A Cúpula dos Povos junto a movimentos e organizações da sociedade civil entregou ofício ao Ministério Público Federal em que manifesta “profunda preocupação” com o uso da Garantia da Lei e da Ordem (GLO) durante o período de realização da 30ª Conferência das Nações Unidas sobre Mudanças Climáticas (COP30), que será sediada em Belém. Teme-se a militarização do evento e riscos à livre participação popular.
O ofício foi entregue ao Procurador-Chefe dos Direitos do Cidadão, Nicolao Dino durante evento de Pré-COP do Ministério Público Federal (MPF), realizado nesta segunda-feira (20) em Belém. O documento tem como título “Sobre a indesejada militarização da COP30 e a necessária garantia de participação da sociedade civil e movimentos sociais”.
A entrega foi realizada por representantes da Sociedade Paraense de Defesa dos Direitos Humanos (SDDH), Associação Brasileira de Juristas pela Democracia – Núcleo Pará (ABJD/PA), Centro de Estudos e Defesa do Negro do Pará (CEDENPA), Movimento dos Atingidos por Barragens (MAB) e Terra de Direitos.
O documento expressa preocupação com a iminente decretação de GLO durante a COP30, um instrumento de exceção que autoriza o uso das Forças Armadas em situações excepcionais de grave perturbação da ordem pública. O instrumento, formalizado pela Lei Complementar nº 97/1999, tem origem em práticas adotadas durante o regime militar, quando as Forças Armadas eram mobilizadas para controle da ordem interna.
Para as organizações, o eventual uso caracterizaria uma indevida militarização de um evento civil e ambiental, colocando em risco os direitos fundamentais de manifestação, reunião e livre expressão e a participação democrática da sociedade civil. O documento também busca resguardar a segurança de defensores e defensoras de direitos humanos e garantir condições seguras para as mobilizações populares durante o evento.

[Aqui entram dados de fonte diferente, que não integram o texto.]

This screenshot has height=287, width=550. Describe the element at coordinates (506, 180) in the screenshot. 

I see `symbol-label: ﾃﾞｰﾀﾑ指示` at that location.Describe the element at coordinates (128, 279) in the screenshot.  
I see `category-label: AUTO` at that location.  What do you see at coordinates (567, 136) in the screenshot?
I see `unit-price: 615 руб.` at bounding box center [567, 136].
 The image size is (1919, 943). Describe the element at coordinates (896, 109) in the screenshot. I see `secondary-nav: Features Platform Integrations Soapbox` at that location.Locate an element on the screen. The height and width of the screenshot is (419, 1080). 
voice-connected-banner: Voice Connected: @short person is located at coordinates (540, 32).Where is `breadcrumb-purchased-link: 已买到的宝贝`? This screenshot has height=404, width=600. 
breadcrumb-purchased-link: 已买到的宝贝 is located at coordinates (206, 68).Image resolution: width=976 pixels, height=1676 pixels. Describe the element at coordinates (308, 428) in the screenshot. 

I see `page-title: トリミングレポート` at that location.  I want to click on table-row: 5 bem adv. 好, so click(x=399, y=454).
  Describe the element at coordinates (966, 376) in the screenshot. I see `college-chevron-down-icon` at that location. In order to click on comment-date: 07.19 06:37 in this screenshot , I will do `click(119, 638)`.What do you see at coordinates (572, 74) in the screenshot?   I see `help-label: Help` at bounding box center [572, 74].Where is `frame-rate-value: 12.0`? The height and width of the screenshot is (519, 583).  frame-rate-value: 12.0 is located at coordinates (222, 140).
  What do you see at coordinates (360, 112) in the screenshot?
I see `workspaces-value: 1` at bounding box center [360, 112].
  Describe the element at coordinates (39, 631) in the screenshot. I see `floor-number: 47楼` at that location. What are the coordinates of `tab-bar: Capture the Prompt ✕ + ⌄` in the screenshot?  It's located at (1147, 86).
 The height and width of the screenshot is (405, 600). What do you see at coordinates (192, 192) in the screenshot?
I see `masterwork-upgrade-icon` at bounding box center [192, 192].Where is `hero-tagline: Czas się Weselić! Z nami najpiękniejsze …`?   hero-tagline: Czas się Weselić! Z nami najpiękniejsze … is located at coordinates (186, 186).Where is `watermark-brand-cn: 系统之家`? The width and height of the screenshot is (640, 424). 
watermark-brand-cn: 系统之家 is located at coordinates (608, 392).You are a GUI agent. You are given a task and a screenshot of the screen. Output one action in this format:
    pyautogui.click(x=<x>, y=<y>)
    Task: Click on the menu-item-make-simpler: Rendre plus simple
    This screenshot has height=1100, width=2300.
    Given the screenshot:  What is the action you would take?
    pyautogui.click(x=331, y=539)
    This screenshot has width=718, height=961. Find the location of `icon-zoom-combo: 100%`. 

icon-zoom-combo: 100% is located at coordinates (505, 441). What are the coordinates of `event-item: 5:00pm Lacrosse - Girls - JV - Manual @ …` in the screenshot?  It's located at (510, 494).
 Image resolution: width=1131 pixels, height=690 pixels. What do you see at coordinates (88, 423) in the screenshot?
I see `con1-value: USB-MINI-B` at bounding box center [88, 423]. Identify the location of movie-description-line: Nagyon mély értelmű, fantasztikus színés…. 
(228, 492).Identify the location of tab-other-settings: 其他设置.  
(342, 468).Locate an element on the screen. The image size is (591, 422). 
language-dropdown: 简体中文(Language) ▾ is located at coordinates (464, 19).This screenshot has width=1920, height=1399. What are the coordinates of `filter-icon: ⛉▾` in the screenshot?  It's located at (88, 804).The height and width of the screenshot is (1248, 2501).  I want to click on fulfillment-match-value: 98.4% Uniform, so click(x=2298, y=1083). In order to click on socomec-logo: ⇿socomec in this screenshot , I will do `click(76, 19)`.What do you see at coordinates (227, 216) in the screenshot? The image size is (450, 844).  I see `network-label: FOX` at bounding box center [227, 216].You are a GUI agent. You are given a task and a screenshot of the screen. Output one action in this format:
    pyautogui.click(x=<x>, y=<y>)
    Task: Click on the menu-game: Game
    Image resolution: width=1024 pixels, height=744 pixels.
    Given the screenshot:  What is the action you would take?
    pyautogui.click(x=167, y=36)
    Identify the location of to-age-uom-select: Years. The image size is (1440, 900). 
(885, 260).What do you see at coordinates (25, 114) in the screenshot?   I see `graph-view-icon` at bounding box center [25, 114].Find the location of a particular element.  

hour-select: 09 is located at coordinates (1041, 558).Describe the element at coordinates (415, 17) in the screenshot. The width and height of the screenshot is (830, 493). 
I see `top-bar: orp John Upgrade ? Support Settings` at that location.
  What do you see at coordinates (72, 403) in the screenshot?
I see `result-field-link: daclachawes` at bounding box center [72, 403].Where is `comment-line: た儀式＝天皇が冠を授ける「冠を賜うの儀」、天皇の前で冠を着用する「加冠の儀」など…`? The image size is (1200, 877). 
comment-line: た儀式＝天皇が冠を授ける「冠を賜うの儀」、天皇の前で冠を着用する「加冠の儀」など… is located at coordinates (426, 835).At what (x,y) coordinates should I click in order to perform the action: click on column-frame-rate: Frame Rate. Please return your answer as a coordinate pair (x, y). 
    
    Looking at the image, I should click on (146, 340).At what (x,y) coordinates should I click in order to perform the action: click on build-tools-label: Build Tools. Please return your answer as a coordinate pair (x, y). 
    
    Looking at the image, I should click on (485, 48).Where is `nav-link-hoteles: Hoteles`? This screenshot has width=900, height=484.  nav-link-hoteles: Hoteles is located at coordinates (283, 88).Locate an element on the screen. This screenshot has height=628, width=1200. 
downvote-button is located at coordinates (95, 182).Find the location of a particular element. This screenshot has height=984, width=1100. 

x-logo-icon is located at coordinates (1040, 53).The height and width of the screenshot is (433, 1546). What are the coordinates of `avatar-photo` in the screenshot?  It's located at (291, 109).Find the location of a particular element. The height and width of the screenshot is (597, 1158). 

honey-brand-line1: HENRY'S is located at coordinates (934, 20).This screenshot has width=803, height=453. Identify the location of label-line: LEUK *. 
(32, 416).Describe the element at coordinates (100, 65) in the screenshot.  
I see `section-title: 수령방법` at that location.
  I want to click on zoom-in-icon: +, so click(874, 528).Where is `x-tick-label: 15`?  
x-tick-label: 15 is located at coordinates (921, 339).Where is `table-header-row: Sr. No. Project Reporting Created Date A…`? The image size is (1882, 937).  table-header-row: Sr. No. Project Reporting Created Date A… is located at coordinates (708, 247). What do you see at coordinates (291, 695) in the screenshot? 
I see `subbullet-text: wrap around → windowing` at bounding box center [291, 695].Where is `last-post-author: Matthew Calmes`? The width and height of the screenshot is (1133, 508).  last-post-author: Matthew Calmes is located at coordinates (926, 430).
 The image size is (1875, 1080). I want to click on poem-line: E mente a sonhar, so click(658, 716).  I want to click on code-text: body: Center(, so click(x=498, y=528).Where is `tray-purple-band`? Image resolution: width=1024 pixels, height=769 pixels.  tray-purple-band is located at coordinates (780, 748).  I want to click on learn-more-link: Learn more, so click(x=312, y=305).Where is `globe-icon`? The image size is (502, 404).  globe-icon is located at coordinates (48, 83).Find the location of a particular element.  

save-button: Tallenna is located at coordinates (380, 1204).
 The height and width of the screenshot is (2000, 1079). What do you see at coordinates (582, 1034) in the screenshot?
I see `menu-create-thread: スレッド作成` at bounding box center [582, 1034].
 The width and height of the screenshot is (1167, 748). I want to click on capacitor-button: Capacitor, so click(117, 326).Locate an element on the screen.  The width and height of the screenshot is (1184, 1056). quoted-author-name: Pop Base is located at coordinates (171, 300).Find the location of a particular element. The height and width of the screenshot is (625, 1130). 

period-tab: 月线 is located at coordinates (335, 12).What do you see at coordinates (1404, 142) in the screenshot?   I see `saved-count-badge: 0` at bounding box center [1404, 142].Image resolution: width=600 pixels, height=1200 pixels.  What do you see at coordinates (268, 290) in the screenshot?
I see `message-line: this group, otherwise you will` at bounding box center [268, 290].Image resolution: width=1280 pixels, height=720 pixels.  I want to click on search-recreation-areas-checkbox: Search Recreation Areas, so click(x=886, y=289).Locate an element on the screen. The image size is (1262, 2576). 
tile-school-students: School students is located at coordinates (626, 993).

O ofício destaca que o uso da GLO em eventos civis é juridicamente inadequado, desnecessário e desproporcional, conforme entendimento do Supremo Tribunal Federal na ADI 6457, que restringe sua aplicação a situações excepcionais e apenas após o esgotamento dos mecanismos ordinários de segurança pública. O texto reforça que não há ameaça concreta à ordem pública que justifique o uso das Forças Armadas na COP30 e que a preocupação das autoridades parece estar voltada aos protestos sociais e não à segurança pública.
“As manifestações são instrumentos legítimos de fortalecimento da democracia e da luta climática, e não ameaças à ordem”, afirma o documento. As entidades alertam ainda que o Brasil deve garantir que a COP30 ocorra em ambiente de respeito, inclusão e liberdade, e que a militarização de um evento dessa natureza contraria os princípios constitucionais e internacionais de direitos humanos.
Histórico de repressão e dever de não repetição
As organizações lembram que o Brasil tem um histórico de criminalização de movimentos sociais e repressão violenta a protestos, especialmente na Amazônia, como o massacre Eldorado dos Carajás, a construção de Belo Monte, repressões a quilombolas, estudantes e defensores ambientais. O texto também menciona a sentença da Corte Interamericana de Direitos Humanos no caso Antônio Tavares Pereira, que condenou o Estado brasileiro por uso desproporcional da força, determinando, entre outras medidas, o dever de não repetição de práticas repressivas e violadoras de direitos humanos.
“A militarização não protege a ordem, apenas multiplica a violência e reforça o racismo institucional, atingindo de modo seletivo lideranças negras, indígenas e de comunidades tradicionais”, afirmam as signatárias.
Garantia de participação
O ofício reafirma que o objetivo de sediar a COP30 na Amazônia é dar visibilidade aos povos e comunidades que enfrentam diretamente os efeitos da crise climática e não isolar a população local das decisões globais sobre o futuro do planeta. O documento repudia “qualquer cordão de isolamento militar que limite a interação entre os diversos atores e atrizes que estarão em Belém”.